Stored items from a collection:
═══

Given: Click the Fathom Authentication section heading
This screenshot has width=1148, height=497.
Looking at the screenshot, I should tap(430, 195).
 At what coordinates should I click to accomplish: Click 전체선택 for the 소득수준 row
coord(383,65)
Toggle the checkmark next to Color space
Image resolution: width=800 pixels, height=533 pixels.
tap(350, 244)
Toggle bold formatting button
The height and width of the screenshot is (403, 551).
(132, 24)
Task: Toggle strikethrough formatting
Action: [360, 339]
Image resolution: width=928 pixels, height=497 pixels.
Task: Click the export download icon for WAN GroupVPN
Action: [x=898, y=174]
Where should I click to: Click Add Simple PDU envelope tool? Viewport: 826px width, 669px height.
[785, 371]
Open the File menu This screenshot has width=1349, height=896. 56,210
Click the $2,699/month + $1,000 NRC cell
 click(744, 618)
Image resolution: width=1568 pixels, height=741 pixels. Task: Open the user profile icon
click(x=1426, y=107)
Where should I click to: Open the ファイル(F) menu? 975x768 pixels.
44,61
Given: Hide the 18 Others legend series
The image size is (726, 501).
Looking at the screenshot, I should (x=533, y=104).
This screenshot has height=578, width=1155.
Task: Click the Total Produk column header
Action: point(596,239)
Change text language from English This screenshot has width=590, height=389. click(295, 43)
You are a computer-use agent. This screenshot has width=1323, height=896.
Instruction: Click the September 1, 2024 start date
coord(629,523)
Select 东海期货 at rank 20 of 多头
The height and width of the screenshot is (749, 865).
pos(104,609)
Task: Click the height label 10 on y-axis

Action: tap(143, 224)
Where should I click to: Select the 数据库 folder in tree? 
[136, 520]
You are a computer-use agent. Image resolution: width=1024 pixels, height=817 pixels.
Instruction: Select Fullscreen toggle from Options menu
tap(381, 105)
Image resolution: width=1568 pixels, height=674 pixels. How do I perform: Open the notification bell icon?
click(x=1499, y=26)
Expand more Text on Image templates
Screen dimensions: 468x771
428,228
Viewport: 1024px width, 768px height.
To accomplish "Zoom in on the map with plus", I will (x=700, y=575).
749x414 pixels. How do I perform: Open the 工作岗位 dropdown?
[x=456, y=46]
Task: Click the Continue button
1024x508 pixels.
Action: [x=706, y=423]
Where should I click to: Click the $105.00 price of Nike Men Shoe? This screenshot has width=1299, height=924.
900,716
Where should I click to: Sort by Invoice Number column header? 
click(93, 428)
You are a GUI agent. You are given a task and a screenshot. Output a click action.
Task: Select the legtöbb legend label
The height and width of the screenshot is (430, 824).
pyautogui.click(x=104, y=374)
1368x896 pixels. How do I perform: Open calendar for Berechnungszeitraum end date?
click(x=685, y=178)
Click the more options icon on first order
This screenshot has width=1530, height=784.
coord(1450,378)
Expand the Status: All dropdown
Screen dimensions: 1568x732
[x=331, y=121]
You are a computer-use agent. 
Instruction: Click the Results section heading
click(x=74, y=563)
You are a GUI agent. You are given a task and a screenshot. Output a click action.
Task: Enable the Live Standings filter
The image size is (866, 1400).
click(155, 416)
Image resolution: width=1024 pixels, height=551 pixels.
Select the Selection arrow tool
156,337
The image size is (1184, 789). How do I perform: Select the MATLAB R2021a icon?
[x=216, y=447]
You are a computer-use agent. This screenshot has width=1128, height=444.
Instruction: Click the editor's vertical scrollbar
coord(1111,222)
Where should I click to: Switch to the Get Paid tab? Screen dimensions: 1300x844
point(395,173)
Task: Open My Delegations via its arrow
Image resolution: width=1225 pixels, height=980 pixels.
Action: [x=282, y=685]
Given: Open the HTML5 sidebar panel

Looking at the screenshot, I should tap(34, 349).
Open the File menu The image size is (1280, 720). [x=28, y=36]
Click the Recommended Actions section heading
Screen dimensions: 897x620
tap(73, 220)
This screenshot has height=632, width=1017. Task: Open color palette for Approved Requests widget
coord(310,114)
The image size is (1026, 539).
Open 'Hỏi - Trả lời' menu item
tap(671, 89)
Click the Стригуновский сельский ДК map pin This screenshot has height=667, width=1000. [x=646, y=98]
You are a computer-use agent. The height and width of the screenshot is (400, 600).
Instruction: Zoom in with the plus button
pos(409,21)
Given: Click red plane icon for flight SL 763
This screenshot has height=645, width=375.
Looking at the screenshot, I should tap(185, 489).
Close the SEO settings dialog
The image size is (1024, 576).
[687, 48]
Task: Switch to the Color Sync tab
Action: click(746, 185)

═══

▶ [YOUR ASSIGNMENT]
The word "legend" appears in some of the lines above. Copy those lines.

▶ [FINISHED EXERCISE]
Given: Hide the 18 Others legend series
Task: Select the legtöbb legend label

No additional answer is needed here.